↓

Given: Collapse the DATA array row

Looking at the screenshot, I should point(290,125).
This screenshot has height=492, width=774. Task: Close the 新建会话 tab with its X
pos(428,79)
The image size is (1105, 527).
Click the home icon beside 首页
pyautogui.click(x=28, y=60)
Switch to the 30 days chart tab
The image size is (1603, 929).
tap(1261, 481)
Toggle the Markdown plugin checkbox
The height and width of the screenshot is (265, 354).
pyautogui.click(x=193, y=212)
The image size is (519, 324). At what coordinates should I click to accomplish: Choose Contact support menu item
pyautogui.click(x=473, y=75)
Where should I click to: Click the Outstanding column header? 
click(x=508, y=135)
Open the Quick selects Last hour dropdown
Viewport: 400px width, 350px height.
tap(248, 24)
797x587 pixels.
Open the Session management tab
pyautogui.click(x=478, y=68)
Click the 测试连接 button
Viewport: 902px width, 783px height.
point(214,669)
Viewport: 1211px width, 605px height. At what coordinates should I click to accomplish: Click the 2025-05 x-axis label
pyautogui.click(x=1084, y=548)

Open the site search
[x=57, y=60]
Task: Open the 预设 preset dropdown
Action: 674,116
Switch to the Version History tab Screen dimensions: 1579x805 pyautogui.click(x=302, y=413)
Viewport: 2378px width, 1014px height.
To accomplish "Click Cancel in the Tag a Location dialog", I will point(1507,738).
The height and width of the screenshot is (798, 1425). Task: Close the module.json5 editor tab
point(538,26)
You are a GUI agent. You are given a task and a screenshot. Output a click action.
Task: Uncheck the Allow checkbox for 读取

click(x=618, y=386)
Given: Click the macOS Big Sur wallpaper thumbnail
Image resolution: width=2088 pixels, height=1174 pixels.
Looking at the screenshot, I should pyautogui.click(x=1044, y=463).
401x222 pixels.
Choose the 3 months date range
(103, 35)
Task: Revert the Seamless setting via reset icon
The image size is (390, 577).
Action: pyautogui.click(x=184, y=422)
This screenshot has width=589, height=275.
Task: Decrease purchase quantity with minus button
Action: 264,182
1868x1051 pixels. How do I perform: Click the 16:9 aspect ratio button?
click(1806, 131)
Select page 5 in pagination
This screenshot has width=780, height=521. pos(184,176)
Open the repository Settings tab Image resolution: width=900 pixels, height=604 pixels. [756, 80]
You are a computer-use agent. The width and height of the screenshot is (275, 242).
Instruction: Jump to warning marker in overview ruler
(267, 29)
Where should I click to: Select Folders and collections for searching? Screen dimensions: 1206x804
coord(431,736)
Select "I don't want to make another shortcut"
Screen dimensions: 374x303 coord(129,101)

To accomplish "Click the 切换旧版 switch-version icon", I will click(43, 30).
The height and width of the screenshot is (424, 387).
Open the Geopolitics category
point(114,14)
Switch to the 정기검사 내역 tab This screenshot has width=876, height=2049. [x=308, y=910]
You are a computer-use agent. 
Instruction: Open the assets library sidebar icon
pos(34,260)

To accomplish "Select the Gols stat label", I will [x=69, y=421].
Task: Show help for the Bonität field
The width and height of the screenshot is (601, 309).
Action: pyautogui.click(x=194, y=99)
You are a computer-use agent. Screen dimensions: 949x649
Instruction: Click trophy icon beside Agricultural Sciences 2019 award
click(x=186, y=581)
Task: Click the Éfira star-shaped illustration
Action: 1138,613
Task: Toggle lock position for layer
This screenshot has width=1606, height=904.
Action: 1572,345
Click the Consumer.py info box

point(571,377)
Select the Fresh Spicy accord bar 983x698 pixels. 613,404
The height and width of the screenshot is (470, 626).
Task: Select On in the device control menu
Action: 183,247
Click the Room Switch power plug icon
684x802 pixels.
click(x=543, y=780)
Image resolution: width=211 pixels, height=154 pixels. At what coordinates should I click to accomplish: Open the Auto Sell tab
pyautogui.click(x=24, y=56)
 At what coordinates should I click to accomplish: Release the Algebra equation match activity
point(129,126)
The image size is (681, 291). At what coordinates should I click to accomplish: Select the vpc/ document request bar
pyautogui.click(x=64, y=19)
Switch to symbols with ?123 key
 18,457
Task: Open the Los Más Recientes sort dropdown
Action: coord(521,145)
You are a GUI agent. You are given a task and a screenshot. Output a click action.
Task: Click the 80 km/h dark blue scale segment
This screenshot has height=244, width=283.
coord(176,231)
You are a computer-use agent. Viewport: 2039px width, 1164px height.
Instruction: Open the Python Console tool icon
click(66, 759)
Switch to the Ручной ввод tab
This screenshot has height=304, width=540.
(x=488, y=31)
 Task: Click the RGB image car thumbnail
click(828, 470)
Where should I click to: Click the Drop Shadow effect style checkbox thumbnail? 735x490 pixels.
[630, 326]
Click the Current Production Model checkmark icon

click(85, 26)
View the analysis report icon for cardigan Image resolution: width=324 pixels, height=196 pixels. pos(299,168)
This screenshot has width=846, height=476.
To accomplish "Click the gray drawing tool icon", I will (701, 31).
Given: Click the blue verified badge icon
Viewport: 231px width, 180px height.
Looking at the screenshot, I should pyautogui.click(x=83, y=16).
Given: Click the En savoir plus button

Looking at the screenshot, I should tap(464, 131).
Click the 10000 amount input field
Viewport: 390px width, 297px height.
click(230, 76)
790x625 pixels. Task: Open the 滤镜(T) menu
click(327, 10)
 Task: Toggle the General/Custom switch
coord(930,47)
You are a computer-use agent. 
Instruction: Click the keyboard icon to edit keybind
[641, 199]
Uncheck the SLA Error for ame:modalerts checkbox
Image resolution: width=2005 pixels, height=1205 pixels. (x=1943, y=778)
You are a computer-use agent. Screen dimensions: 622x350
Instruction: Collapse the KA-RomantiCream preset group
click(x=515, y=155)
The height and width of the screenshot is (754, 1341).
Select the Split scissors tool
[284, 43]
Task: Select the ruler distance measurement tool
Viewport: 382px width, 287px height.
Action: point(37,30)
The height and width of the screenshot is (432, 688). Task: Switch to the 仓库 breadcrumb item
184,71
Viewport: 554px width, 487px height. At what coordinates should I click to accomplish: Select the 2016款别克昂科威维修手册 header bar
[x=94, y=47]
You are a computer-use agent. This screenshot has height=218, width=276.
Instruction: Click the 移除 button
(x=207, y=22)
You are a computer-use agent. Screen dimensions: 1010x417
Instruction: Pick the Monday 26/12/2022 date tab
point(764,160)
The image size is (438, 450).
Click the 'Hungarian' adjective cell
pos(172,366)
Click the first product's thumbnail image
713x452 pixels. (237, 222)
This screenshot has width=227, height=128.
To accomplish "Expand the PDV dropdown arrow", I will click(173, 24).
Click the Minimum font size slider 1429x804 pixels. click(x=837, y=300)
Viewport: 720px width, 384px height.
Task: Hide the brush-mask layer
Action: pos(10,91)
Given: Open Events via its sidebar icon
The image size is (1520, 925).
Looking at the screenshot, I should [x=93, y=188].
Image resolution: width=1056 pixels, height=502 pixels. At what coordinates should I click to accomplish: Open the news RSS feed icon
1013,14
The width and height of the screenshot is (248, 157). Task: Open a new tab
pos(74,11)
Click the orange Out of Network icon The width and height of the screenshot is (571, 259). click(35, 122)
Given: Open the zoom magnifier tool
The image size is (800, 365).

↑

Lay out the records, from the line containing "Select the Fresh" through the line containing "pyautogui.click(x=64, y=19)", inclusive of both, as a JSON list of strings with one string per line and blank lines omitted.

[
  "Select the Fresh Spicy accord bar 983x698 pixels. 613,404",
  "The height and width of the screenshot is (470, 626).",
  "Task: Select On in the device control menu",
  "Action: 183,247",
  "Click the Room Switch power plug icon",
  "684x802 pixels.",
  "click(x=543, y=780)",
  "Image resolution: width=211 pixels, height=154 pixels. At what coordinates should I click to accomplish: Open the Auto Sell tab",
  "pyautogui.click(x=24, y=56)",
  " At what coordinates should I click to accomplish: Release the Algebra equation match activity",
  "point(129,126)",
  "The image size is (681, 291). At what coordinates should I click to accomplish: Select the vpc/ document request bar",
  "pyautogui.click(x=64, y=19)"
]